━━ Data excerpts ━━

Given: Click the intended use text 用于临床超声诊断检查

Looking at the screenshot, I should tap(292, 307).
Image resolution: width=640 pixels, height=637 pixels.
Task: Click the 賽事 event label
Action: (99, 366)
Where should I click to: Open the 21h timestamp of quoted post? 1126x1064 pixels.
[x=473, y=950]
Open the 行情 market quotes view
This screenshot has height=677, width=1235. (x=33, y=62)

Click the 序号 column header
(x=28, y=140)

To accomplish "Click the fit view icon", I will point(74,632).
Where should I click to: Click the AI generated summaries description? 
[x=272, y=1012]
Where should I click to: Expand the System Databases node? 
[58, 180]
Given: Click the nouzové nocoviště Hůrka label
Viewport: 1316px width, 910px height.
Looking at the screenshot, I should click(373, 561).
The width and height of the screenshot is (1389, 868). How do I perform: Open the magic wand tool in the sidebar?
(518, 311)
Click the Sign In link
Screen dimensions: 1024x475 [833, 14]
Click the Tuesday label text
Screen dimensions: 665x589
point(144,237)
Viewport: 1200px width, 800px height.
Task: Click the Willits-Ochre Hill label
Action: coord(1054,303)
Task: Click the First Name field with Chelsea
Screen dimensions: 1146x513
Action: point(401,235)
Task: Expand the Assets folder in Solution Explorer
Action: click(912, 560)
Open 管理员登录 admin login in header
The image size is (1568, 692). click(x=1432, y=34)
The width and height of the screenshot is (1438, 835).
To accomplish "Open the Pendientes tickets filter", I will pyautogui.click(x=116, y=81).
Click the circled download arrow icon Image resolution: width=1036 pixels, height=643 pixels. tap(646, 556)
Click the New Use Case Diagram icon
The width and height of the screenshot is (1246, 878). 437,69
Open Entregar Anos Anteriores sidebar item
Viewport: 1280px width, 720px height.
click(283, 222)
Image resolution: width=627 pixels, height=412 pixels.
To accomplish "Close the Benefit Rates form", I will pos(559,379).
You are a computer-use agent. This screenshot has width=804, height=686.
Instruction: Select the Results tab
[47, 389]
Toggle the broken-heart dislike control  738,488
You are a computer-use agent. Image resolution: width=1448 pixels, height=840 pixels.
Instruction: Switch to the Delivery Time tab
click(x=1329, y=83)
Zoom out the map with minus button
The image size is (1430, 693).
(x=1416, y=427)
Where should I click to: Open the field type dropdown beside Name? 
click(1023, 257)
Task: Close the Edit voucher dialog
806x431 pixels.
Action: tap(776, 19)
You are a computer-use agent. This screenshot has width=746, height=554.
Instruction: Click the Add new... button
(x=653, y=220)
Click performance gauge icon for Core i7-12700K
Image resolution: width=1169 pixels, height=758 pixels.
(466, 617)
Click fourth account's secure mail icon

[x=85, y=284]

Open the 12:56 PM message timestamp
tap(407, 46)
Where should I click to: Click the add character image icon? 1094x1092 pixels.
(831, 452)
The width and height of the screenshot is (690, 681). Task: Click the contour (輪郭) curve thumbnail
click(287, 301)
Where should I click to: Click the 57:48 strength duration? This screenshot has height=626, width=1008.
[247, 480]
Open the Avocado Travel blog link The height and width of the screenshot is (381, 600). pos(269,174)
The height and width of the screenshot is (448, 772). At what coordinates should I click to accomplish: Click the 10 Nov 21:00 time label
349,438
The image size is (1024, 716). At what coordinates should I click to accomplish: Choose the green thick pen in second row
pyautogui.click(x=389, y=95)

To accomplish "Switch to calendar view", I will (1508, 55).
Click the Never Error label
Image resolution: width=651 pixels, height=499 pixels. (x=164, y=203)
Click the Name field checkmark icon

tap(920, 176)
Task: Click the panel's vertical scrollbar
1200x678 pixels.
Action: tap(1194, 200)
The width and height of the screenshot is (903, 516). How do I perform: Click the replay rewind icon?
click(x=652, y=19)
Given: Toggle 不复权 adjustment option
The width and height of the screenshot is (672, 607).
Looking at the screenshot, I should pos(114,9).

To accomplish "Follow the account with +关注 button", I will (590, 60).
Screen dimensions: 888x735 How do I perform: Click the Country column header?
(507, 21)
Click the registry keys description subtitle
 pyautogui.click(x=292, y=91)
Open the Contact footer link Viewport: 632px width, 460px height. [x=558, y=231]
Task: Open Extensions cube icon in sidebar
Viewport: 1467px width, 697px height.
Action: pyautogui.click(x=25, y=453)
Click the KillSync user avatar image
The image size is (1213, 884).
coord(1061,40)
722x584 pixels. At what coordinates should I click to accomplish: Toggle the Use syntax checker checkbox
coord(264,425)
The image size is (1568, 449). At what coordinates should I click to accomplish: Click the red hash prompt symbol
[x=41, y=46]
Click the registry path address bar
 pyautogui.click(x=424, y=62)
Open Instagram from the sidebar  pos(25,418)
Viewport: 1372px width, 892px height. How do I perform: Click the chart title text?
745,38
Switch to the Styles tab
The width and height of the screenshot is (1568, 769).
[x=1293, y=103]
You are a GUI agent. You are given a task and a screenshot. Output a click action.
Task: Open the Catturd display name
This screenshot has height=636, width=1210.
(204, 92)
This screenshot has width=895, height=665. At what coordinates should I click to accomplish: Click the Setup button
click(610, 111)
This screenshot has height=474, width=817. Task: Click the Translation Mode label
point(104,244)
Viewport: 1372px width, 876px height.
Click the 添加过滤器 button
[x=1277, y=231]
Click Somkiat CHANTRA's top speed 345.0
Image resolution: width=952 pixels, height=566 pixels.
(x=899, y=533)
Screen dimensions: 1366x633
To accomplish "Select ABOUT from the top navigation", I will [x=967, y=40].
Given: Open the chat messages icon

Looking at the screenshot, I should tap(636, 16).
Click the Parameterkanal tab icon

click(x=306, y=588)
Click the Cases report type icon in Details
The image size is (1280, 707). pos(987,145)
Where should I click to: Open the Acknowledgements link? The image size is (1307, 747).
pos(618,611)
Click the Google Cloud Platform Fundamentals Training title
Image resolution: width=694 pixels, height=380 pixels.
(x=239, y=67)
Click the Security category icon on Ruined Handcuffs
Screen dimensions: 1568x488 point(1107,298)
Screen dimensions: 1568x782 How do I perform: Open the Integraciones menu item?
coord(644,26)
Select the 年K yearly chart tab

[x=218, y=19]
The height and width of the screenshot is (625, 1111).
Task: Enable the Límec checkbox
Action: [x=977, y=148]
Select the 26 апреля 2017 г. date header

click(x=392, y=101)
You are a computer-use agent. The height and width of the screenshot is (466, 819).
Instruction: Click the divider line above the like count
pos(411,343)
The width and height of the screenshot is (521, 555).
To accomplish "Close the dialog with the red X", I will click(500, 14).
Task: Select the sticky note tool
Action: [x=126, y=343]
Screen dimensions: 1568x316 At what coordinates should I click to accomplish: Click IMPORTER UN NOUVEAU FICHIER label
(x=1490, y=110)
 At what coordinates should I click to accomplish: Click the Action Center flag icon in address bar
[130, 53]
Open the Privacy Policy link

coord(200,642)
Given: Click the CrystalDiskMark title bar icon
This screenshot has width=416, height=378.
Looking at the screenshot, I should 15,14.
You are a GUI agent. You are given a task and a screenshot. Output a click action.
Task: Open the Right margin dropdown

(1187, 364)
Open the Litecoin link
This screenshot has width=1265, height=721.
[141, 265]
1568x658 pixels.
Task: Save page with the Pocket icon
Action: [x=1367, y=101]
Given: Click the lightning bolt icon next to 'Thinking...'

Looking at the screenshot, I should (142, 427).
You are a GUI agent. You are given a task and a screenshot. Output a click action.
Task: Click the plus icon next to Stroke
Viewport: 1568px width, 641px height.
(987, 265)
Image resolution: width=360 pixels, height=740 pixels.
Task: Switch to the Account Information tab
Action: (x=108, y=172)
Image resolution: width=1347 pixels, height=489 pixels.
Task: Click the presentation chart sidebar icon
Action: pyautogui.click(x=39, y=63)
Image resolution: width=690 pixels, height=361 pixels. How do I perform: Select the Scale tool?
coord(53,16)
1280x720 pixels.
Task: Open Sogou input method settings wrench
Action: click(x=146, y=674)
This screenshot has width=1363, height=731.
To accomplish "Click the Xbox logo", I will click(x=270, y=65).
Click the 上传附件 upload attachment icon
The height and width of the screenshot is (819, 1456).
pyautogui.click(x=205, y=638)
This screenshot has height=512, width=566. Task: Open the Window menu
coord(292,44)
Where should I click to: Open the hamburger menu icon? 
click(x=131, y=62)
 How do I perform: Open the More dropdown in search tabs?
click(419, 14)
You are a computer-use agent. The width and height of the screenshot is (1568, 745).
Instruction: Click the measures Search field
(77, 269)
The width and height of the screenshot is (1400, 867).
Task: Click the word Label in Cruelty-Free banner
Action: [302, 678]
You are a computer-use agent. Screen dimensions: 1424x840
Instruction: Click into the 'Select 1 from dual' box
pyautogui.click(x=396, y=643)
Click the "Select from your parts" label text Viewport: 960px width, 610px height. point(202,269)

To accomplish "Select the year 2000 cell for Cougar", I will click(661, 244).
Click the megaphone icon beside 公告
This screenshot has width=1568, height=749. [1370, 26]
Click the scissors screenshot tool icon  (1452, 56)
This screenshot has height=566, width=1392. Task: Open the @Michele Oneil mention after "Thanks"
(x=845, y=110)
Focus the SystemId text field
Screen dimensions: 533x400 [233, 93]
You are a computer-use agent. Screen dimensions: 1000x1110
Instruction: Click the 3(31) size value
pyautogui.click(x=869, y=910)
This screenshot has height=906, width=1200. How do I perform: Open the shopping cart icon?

━━━

With the line holding "Click the Never Error label" as the first and the line holding "Screen dimensions: 1366x633" as the last, set down that range of the entries above exactly, and nothing else.

Click the Never Error label
Image resolution: width=651 pixels, height=499 pixels. (x=164, y=203)
Click the Name field checkmark icon

tap(920, 176)
Task: Click the panel's vertical scrollbar
1200x678 pixels.
Action: tap(1194, 200)
The width and height of the screenshot is (903, 516). How do I perform: Click the replay rewind icon?
click(x=652, y=19)
Given: Toggle 不复权 adjustment option
The width and height of the screenshot is (672, 607).
Looking at the screenshot, I should pos(114,9).

To accomplish "Follow the account with +关注 button", I will (590, 60).
Screen dimensions: 888x735 How do I perform: Click the Country column header?
(507, 21)
Click the registry keys description subtitle
 pyautogui.click(x=292, y=91)
Open the Contact footer link Viewport: 632px width, 460px height. [x=558, y=231]
Task: Open Extensions cube icon in sidebar
Viewport: 1467px width, 697px height.
Action: pyautogui.click(x=25, y=453)
Click the KillSync user avatar image
The image size is (1213, 884).
coord(1061,40)
722x584 pixels. At what coordinates should I click to accomplish: Toggle the Use syntax checker checkbox
coord(264,425)
The image size is (1568, 449). At what coordinates should I click to accomplish: Click the red hash prompt symbol
[x=41, y=46]
Click the registry path address bar
 pyautogui.click(x=424, y=62)
Open Instagram from the sidebar  pos(25,418)
Viewport: 1372px width, 892px height. How do I perform: Click the chart title text?
745,38
Switch to the Styles tab
The width and height of the screenshot is (1568, 769).
[x=1293, y=103]
You are a GUI agent. You are given a task and a screenshot. Output a click action.
Task: Open the Catturd display name
This screenshot has height=636, width=1210.
(204, 92)
This screenshot has width=895, height=665. At what coordinates should I click to accomplish: Click the Setup button
click(610, 111)
This screenshot has height=474, width=817. Task: Click the Translation Mode label
point(104,244)
Viewport: 1372px width, 876px height.
Click the 添加过滤器 button
[x=1277, y=231]
Click Somkiat CHANTRA's top speed 345.0
Image resolution: width=952 pixels, height=566 pixels.
(x=899, y=533)
Screen dimensions: 1366x633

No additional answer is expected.